My app is down again. Server logs says Harikiri on worker 2 and then when i reloaded the webapp it said bad file descriptor Now its not giving any log on reloading as well Every request is getting timed out. On every maintenance i have faced this, everytime its a lock that get stuck, i even tried deleting and then reuploading sqlite db files and the issue persists. Its a paid application and is used for production 24*7.

Can someone look into this urgently please

It looks like we found the problem and it should work now. Sorry for that.

Can you explain what was the problem. Is there something we can take care to avoid this. We keep receiving requests every second and we can't afford such long downtime

There is a sporadic issue where SQLite databases get locked and don't unlock until we take action on our side. We've put some alerting in place today so that we'll be able to identify issues like this quickly in the future, and should be able to add in -- over the next few days -- a system to unlock everything automatically within a minute or so of the issue occurring in the future.

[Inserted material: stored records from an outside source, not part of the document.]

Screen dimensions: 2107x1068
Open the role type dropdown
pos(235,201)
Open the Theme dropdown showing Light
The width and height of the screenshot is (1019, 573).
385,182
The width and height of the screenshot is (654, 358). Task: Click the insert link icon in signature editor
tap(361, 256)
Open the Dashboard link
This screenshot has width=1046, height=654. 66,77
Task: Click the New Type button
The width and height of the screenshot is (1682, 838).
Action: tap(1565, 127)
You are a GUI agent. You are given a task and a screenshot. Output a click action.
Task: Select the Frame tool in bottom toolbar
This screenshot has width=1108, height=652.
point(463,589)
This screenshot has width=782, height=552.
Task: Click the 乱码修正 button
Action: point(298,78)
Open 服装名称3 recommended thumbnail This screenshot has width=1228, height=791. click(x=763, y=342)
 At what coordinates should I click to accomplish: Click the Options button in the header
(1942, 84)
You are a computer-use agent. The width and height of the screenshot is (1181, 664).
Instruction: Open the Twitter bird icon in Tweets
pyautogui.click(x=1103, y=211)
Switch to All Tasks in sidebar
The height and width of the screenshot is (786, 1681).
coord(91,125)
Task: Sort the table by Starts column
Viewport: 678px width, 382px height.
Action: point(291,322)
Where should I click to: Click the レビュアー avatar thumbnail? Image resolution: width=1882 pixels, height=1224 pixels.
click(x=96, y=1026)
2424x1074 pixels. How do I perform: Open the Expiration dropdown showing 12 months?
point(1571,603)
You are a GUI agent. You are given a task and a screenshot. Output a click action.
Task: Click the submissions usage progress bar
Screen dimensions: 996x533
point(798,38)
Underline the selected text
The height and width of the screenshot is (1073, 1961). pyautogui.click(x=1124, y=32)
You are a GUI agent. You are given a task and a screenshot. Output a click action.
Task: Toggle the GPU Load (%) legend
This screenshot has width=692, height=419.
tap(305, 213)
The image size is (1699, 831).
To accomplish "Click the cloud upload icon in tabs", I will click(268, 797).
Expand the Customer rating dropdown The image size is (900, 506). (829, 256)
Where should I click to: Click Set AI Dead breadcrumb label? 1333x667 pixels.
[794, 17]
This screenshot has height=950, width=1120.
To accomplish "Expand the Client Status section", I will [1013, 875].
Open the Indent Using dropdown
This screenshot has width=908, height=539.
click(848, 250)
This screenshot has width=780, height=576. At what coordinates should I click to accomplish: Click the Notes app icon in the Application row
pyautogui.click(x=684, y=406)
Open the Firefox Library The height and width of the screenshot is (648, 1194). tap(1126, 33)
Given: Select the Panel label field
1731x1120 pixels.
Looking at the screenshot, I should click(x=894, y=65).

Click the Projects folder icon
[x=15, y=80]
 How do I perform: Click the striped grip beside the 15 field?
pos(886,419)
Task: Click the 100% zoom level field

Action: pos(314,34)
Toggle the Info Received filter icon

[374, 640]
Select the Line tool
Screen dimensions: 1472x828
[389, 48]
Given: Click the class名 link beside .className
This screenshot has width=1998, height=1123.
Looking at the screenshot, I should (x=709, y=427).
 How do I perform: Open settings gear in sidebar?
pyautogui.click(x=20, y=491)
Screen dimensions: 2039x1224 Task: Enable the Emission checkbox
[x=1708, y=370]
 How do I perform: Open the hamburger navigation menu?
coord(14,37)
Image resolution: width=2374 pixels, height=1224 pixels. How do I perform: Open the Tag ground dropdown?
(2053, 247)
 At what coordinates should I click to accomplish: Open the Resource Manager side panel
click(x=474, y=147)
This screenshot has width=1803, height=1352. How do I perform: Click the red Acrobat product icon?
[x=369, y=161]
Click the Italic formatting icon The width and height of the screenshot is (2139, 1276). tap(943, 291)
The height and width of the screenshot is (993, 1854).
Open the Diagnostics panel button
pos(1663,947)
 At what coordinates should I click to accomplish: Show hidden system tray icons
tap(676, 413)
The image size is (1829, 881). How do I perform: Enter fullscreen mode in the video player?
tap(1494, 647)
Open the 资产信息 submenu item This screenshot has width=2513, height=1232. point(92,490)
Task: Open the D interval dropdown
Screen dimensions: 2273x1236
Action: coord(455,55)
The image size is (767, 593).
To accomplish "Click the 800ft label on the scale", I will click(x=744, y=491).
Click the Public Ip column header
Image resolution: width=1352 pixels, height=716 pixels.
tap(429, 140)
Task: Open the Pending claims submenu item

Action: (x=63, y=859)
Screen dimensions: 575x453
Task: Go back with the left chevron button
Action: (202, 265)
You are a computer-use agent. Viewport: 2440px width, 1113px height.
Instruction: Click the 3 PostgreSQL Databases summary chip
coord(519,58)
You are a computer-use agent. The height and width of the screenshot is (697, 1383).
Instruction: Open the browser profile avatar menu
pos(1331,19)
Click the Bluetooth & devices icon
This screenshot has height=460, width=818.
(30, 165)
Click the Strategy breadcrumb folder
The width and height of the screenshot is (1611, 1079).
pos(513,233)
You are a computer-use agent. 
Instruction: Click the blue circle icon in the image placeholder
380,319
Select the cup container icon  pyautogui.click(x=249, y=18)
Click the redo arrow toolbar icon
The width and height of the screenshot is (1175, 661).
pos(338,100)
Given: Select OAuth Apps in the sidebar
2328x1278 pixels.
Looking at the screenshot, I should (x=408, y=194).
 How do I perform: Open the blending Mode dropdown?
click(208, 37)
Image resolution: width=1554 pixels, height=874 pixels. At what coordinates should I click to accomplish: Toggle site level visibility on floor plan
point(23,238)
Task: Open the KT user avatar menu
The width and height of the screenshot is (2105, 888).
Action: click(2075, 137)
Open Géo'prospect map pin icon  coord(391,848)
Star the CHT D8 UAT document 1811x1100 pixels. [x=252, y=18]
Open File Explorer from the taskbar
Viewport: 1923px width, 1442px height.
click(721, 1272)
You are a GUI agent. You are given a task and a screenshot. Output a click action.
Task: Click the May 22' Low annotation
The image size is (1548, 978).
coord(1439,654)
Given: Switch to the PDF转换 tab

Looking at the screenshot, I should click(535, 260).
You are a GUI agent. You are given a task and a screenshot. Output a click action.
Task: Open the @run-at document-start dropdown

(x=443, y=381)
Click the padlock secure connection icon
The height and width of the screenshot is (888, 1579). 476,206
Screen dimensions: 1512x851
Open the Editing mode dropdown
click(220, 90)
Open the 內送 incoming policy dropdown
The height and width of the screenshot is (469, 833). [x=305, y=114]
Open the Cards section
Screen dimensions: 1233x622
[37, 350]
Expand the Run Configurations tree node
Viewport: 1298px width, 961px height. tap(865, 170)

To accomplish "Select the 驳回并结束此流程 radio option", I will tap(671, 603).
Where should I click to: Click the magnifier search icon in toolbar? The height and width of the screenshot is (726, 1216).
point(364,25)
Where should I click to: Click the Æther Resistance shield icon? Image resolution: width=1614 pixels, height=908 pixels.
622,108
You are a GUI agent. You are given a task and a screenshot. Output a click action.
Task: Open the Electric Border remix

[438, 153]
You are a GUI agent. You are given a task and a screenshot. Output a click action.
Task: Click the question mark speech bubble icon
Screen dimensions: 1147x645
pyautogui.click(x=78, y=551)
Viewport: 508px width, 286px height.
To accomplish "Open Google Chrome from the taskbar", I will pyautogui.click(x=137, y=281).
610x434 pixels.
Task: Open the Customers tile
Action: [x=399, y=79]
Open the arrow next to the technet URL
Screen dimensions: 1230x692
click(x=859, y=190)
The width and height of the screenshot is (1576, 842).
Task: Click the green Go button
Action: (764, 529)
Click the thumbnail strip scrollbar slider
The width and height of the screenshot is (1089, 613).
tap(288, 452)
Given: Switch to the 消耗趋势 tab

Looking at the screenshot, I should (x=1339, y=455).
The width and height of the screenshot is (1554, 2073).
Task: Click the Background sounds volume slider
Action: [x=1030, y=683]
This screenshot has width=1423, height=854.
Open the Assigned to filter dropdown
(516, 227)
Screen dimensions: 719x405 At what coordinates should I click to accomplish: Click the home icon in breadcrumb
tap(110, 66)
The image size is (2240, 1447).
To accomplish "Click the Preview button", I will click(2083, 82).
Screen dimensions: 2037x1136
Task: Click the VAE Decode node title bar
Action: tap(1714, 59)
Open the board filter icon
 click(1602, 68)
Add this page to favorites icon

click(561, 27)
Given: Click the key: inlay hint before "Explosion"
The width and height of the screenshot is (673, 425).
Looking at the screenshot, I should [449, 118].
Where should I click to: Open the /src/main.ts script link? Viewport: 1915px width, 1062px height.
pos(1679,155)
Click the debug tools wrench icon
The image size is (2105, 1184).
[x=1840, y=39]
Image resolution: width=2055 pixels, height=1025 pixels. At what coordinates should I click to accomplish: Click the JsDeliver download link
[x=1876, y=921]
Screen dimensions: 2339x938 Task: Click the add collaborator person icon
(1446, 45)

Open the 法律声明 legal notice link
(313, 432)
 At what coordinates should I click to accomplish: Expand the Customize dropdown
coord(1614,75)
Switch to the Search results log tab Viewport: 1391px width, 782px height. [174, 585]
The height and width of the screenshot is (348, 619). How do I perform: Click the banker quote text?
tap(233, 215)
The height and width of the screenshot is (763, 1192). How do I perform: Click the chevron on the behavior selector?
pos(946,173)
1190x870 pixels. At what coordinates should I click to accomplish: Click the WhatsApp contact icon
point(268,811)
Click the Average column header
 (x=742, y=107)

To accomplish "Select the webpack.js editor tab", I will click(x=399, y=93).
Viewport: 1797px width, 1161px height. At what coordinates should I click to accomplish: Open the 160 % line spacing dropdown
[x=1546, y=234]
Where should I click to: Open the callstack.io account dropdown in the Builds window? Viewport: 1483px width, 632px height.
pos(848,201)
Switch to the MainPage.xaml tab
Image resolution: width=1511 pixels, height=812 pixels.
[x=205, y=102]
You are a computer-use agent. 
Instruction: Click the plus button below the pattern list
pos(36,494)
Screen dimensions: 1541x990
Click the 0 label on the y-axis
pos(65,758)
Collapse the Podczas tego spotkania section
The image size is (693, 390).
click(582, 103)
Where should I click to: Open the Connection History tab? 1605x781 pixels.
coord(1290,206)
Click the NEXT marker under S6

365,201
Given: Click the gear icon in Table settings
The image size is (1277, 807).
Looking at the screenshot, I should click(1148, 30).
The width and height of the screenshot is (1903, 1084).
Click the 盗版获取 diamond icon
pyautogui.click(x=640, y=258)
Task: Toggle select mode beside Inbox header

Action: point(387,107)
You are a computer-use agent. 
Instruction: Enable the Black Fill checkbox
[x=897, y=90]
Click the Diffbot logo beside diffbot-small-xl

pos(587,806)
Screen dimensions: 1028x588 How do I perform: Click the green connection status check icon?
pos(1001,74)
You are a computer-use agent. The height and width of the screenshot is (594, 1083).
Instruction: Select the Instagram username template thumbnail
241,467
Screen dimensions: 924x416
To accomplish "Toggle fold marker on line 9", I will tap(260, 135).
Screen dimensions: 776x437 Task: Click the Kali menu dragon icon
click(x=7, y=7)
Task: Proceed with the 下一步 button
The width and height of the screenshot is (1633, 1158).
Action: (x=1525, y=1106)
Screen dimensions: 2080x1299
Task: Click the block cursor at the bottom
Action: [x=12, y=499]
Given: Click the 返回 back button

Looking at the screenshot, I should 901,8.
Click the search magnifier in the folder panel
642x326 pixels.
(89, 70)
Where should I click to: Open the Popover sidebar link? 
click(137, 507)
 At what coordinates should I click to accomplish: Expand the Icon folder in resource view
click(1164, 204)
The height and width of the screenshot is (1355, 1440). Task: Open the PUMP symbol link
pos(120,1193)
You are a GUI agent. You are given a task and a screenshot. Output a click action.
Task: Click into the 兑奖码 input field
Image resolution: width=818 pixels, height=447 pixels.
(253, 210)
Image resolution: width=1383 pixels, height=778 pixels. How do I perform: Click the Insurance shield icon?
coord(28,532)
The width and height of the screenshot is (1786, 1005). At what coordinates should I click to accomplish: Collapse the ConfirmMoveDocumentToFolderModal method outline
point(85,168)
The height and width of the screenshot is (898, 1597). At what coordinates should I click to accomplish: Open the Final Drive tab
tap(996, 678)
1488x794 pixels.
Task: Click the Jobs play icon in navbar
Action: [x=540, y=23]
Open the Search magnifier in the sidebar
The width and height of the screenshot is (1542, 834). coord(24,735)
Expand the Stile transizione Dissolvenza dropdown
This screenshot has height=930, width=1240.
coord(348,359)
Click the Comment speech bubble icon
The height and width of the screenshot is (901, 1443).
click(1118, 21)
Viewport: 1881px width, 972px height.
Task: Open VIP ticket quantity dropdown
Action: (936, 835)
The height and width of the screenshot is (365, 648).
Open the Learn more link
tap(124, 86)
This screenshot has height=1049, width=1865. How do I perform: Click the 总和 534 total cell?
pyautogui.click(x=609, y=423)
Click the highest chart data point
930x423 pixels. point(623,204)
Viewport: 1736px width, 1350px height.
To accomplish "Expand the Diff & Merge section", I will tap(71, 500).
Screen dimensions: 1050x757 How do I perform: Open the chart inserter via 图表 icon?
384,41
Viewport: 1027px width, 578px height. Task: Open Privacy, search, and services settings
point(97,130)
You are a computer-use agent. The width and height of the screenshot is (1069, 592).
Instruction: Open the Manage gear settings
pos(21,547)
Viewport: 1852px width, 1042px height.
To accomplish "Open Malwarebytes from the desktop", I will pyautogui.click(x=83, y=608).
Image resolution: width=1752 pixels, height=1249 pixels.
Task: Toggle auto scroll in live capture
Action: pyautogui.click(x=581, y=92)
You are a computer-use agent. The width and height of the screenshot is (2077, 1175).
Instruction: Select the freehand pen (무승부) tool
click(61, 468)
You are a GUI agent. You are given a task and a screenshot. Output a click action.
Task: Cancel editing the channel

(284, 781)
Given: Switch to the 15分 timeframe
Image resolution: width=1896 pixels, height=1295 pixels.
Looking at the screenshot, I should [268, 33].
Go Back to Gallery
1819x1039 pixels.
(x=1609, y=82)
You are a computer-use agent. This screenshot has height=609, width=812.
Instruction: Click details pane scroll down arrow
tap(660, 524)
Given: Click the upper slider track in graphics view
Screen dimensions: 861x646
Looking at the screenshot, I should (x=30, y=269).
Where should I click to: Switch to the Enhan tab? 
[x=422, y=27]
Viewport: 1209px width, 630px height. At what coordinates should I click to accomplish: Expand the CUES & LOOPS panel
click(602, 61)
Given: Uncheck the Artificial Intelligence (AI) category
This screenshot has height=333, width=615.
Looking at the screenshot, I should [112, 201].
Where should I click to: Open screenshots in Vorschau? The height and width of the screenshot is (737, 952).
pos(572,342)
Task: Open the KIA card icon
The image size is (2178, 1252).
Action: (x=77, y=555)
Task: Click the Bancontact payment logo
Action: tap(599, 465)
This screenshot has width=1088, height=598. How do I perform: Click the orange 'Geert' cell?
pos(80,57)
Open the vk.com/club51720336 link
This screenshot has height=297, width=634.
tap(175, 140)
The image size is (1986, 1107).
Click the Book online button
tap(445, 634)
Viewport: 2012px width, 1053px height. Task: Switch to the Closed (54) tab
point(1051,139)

BTW I would recommend strongly against using SQLite on a production service on PythonAnywhere. We use a networked file system so that your code can access your databases no matter where it is running on our system, and -- for all its many strengths -- SQLite does not handle networked filesystems well. Even when this locking issue is fixed, you'll get worse performance, especially as your site scales in terms of numbers of users and the amount of data, with SQLite. MySQL or Postgres would be better.

So I have faced this same problem 4-5 times now, every time when there is a maintenance and out of nowhere where I am unable to do anything unless i get a response from your side. I know you guys are using AWS but I don't know what exactly is going wrong. Is there a bad practice followed in the code of the app. Even if there, there should be handling that rebooting will have data from the disk but with no lock, can you give me some more insight on the issue. If anything that can be fixed on anyone's end to make the experience much more reliable. This is production and sqlite fits my use case perfectly thats why I don't want to migrate

We've already deployed the system that will automatically reboot the locking service if it breaks, so we don't expect this issue to occur in the future -- or rather, if it does, it will be fixed without either you or us having to do anything within a minute, so you're unlikely to notice any downtime.

But, do we have a reason on why the locks aren't released

Yes, the server that manages the locks on the file server doesn't handle abrupt disconnections well, so if one of our other servers has an issue or does a hard disconnect, it can leave locks "dangling" even after we have fixed the server in question.

Does this means that if there is a problem on some other server that might affect my server as well?

Yes, but the problem shouldn't be appearing anymore.